GIVEN ENTRIES:
==========

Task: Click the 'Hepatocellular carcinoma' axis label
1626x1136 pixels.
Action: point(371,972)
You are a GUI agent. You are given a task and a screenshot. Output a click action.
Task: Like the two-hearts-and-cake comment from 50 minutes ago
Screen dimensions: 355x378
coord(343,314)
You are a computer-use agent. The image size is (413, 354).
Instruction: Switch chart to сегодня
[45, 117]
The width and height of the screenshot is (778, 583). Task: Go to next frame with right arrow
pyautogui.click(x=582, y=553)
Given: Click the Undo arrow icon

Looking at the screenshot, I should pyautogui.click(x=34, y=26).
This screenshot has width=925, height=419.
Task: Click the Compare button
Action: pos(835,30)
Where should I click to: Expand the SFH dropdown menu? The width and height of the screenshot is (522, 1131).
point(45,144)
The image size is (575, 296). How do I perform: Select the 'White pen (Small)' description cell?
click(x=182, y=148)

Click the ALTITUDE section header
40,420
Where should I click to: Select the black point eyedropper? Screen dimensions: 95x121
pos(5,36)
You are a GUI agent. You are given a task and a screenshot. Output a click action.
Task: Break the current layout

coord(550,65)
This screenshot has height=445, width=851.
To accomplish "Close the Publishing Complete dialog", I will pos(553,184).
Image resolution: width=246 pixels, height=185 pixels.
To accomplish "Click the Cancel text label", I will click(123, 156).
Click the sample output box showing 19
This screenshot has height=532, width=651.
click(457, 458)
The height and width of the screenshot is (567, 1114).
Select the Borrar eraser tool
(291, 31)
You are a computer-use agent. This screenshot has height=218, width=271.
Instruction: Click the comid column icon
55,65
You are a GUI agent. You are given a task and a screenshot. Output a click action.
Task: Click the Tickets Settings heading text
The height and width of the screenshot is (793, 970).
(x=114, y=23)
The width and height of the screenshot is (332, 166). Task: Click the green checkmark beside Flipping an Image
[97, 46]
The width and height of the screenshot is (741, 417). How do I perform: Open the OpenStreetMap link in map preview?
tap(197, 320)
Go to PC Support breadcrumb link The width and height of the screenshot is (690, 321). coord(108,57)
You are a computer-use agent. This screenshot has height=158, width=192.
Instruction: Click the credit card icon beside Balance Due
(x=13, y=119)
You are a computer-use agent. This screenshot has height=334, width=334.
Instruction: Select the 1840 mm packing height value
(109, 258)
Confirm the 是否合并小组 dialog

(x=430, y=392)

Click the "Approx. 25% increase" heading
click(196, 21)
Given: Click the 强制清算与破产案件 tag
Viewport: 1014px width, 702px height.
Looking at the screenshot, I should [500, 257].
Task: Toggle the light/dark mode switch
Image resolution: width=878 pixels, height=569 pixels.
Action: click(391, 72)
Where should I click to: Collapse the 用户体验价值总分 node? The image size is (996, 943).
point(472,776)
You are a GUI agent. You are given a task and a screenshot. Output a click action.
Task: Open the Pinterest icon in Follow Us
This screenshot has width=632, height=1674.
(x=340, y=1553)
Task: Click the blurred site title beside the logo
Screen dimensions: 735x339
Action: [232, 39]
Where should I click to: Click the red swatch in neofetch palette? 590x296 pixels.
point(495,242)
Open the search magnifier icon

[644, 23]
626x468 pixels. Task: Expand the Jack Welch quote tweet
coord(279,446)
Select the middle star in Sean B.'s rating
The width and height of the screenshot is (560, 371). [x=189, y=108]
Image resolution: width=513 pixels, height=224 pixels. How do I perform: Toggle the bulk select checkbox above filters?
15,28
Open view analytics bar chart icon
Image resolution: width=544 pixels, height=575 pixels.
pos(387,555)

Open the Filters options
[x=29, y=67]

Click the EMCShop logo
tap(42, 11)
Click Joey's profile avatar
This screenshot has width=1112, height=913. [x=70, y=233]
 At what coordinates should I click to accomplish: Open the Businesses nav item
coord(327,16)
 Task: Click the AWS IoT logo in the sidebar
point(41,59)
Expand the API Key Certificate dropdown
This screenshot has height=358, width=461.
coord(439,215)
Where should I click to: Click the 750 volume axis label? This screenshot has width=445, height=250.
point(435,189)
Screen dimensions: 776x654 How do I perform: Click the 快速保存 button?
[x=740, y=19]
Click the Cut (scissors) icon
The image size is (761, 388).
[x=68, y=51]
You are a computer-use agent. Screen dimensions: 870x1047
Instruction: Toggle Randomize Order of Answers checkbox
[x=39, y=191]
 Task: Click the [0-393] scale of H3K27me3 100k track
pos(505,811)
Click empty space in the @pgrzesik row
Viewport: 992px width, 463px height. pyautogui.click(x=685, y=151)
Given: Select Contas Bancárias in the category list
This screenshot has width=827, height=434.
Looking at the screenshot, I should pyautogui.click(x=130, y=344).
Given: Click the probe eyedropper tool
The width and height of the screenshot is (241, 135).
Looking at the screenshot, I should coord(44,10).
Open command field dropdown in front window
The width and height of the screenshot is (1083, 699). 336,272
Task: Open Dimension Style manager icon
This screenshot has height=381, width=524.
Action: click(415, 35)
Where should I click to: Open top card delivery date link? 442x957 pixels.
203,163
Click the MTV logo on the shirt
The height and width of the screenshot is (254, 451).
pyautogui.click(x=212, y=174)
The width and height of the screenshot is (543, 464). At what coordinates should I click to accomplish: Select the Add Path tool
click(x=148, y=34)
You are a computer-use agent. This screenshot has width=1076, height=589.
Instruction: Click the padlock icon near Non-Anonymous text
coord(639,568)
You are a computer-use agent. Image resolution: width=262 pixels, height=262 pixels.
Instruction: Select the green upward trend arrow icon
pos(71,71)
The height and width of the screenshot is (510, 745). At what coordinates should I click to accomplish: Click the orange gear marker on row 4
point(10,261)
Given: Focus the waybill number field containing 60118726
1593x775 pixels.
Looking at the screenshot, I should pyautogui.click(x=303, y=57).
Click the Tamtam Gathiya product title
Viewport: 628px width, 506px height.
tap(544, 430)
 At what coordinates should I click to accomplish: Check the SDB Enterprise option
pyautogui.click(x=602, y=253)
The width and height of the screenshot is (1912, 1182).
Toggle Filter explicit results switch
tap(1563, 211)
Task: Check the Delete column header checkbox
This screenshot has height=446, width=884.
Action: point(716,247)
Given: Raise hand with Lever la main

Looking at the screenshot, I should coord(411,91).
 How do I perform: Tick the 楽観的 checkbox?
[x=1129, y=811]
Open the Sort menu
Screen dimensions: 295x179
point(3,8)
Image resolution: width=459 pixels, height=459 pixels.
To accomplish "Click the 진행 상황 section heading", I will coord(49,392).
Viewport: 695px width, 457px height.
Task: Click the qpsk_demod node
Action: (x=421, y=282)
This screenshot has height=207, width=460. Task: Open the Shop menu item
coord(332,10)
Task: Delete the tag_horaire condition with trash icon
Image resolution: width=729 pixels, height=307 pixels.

==========

GIVEN TASK:
Reproduce all of the entries above, substituting "screen-navigation agent" for every occurrence of "computer-use agent" and leaving everything else unchanged.

ANSWER TO THIS PROBLEM:
Task: Click the 'Hepatocellular carcinoma' axis label
1626x1136 pixels.
Action: point(371,972)
You are a GUI agent. You are given a task and a screenshot. Output a click action.
Task: Like the two-hearts-and-cake comment from 50 minutes ago
Screen dimensions: 355x378
coord(343,314)
You are a screen-navigation agent. The image size is (413, 354).
Instruction: Switch chart to сегодня
[45, 117]
The width and height of the screenshot is (778, 583). Task: Go to next frame with right arrow
pyautogui.click(x=582, y=553)
Given: Click the Undo arrow icon

Looking at the screenshot, I should pyautogui.click(x=34, y=26).
This screenshot has width=925, height=419.
Task: Click the Compare button
Action: pos(835,30)
Where should I click to: Expand the SFH dropdown menu? The width and height of the screenshot is (522, 1131).
point(45,144)
The image size is (575, 296). How do I perform: Select the 'White pen (Small)' description cell?
click(x=182, y=148)

Click the ALTITUDE section header
40,420
Where should I click to: Select the black point eyedropper? Screen dimensions: 95x121
pos(5,36)
You are a GUI agent. You are given a task and a screenshot. Output a click action.
Task: Break the current layout

coord(550,65)
This screenshot has height=445, width=851.
To accomplish "Close the Publishing Complete dialog", I will pos(553,184).
Image resolution: width=246 pixels, height=185 pixels.
To accomplish "Click the Cancel text label", I will click(123, 156).
Click the sample output box showing 19
This screenshot has height=532, width=651.
click(457, 458)
The height and width of the screenshot is (567, 1114).
Select the Borrar eraser tool
(291, 31)
You are a screen-navigation agent. This screenshot has height=218, width=271.
Instruction: Click the comid column icon
55,65
You are a GUI agent. You are given a task and a screenshot. Output a click action.
Task: Click the Tickets Settings heading text
The height and width of the screenshot is (793, 970).
(x=114, y=23)
The width and height of the screenshot is (332, 166). Task: Click the green checkmark beside Flipping an Image
[97, 46]
The width and height of the screenshot is (741, 417). How do I perform: Open the OpenStreetMap link in map preview?
tap(197, 320)
Go to PC Support breadcrumb link The width and height of the screenshot is (690, 321). coord(108,57)
You are a screen-navigation agent. This screenshot has height=158, width=192.
Instruction: Click the credit card icon beside Balance Due
(x=13, y=119)
You are a screen-navigation agent. This screenshot has height=334, width=334.
Instruction: Select the 1840 mm packing height value
(109, 258)
Confirm the 是否合并小组 dialog

(x=430, y=392)

Click the "Approx. 25% increase" heading
click(196, 21)
Given: Click the 强制清算与破产案件 tag
Viewport: 1014px width, 702px height.
Looking at the screenshot, I should [500, 257].
Task: Toggle the light/dark mode switch
Image resolution: width=878 pixels, height=569 pixels.
Action: click(391, 72)
Where should I click to: Collapse the 用户体验价值总分 node? The image size is (996, 943).
point(472,776)
You are a GUI agent. You are given a task and a screenshot. Output a click action.
Task: Open the Pinterest icon in Follow Us
This screenshot has width=632, height=1674.
(x=340, y=1553)
Task: Click the blurred site title beside the logo
Screen dimensions: 735x339
Action: [232, 39]
Where should I click to: Click the red swatch in neofetch palette? 590x296 pixels.
point(495,242)
Open the search magnifier icon

[644, 23]
626x468 pixels. Task: Expand the Jack Welch quote tweet
coord(279,446)
Select the middle star in Sean B.'s rating
The width and height of the screenshot is (560, 371). [x=189, y=108]
Image resolution: width=513 pixels, height=224 pixels. How do I perform: Toggle the bulk select checkbox above filters?
15,28
Open view analytics bar chart icon
Image resolution: width=544 pixels, height=575 pixels.
pos(387,555)

Open the Filters options
[x=29, y=67]

Click the EMCShop logo
tap(42, 11)
Click Joey's profile avatar
This screenshot has width=1112, height=913. [x=70, y=233]
 At what coordinates should I click to accomplish: Open the Businesses nav item
coord(327,16)
 Task: Click the AWS IoT logo in the sidebar
point(41,59)
Expand the API Key Certificate dropdown
This screenshot has height=358, width=461.
coord(439,215)
Where should I click to: Click the 750 volume axis label? This screenshot has width=445, height=250.
point(435,189)
Screen dimensions: 776x654 How do I perform: Click the 快速保存 button?
[x=740, y=19]
Click the Cut (scissors) icon
The image size is (761, 388).
[x=68, y=51]
You are a screen-navigation agent. Screen dimensions: 870x1047
Instruction: Toggle Randomize Order of Answers checkbox
[x=39, y=191]
 Task: Click the [0-393] scale of H3K27me3 100k track
pos(505,811)
Click empty space in the @pgrzesik row
Viewport: 992px width, 463px height. pyautogui.click(x=685, y=151)
Given: Select Contas Bancárias in the category list
This screenshot has width=827, height=434.
Looking at the screenshot, I should pyautogui.click(x=130, y=344).
Given: Click the probe eyedropper tool
The width and height of the screenshot is (241, 135).
Looking at the screenshot, I should coord(44,10).
Open command field dropdown in front window
The width and height of the screenshot is (1083, 699). 336,272
Task: Open Dimension Style manager icon
This screenshot has height=381, width=524.
Action: click(415, 35)
Where should I click to: Open top card delivery date link? 442x957 pixels.
203,163
Click the MTV logo on the shirt
The height and width of the screenshot is (254, 451).
pyautogui.click(x=212, y=174)
The width and height of the screenshot is (543, 464). At what coordinates should I click to accomplish: Select the Add Path tool
click(x=148, y=34)
You are a screen-navigation agent. This screenshot has width=1076, height=589.
Instruction: Click the padlock icon near Non-Anonymous text
coord(639,568)
You are a screen-navigation agent. Image resolution: width=262 pixels, height=262 pixels.
Instruction: Select the green upward trend arrow icon
pos(71,71)
The height and width of the screenshot is (510, 745). At what coordinates should I click to accomplish: Click the orange gear marker on row 4
point(10,261)
Given: Focus the waybill number field containing 60118726
1593x775 pixels.
Looking at the screenshot, I should pyautogui.click(x=303, y=57).
Click the Tamtam Gathiya product title
Viewport: 628px width, 506px height.
tap(544, 430)
 At what coordinates should I click to accomplish: Check the SDB Enterprise option
pyautogui.click(x=602, y=253)
The width and height of the screenshot is (1912, 1182).
Toggle Filter explicit results switch
tap(1563, 211)
Task: Check the Delete column header checkbox
This screenshot has height=446, width=884.
Action: point(716,247)
Given: Raise hand with Lever la main

Looking at the screenshot, I should coord(411,91).
 How do I perform: Tick the 楽観的 checkbox?
[x=1129, y=811]
Open the Sort menu
Screen dimensions: 295x179
point(3,8)
Image resolution: width=459 pixels, height=459 pixels.
To accomplish "Click the 진행 상황 section heading", I will coord(49,392).
Viewport: 695px width, 457px height.
Task: Click the qpsk_demod node
Action: (x=421, y=282)
This screenshot has height=207, width=460. Task: Open the Shop menu item
coord(332,10)
Task: Delete the tag_horaire condition with trash icon
Image resolution: width=729 pixels, height=307 pixels.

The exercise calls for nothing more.